_Dataset extract_.
______

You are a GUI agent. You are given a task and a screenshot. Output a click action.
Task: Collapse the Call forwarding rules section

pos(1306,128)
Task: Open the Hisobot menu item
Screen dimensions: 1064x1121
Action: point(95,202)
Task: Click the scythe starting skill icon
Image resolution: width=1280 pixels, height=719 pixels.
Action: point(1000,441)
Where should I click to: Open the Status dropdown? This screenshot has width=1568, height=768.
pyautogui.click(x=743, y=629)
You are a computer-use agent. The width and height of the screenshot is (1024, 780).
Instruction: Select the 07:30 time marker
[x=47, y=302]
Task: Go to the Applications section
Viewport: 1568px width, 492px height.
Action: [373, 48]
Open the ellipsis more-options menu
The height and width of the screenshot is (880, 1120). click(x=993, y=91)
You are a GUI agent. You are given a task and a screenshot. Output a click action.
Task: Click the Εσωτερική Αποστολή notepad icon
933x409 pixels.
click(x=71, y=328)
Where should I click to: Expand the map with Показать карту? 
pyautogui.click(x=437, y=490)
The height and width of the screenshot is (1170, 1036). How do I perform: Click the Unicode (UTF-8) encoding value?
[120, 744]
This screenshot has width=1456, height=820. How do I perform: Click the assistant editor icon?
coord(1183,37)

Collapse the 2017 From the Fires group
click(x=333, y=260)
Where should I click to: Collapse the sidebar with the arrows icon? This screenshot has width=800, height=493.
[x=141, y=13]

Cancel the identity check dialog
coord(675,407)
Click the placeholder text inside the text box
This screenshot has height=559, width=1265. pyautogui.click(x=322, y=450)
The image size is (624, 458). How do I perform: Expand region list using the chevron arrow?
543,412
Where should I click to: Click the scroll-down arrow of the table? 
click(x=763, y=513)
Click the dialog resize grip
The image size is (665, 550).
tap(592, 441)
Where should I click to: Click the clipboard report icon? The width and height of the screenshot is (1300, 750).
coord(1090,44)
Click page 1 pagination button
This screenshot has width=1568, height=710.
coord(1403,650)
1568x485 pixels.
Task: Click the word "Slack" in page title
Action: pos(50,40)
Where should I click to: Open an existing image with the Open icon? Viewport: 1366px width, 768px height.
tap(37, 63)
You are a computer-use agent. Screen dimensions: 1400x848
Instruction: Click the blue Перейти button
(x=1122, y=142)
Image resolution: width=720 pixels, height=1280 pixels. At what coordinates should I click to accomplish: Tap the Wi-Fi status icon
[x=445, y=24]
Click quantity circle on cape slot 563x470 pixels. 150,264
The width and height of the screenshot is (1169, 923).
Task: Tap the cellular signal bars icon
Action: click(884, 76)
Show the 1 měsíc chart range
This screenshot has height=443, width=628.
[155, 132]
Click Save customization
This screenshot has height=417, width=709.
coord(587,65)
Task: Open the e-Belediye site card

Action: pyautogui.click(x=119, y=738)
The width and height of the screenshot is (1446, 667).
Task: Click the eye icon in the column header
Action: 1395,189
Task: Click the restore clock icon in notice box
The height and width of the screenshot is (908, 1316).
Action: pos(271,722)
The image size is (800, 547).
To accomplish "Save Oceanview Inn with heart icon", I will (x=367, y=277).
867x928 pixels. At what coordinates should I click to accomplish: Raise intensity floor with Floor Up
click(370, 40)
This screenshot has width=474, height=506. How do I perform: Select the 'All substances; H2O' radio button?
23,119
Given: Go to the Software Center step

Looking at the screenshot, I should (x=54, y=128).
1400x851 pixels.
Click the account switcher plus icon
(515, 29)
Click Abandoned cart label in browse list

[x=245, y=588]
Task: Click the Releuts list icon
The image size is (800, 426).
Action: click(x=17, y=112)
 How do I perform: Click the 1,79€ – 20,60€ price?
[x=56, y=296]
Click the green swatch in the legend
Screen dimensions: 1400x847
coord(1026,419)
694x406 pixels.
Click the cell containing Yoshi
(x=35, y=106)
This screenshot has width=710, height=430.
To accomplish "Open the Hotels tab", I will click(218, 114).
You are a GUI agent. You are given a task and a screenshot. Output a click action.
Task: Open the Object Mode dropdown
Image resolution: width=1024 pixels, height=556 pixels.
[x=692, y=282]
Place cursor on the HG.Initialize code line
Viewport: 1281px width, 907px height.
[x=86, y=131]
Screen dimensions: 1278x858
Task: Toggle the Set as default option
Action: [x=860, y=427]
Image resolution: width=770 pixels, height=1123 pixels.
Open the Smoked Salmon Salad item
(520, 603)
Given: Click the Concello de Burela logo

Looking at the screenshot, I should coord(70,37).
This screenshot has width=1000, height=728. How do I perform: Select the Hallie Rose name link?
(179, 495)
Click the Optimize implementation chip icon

______

_What the exercise asks_.
What lines in the listing contain "will"? Copy them all.

_Written answer_.
To accomplish "Save Oceanview Inn with heart icon", I will (x=367, y=277).
To accomplish "Open the Hotels tab", I will click(218, 114).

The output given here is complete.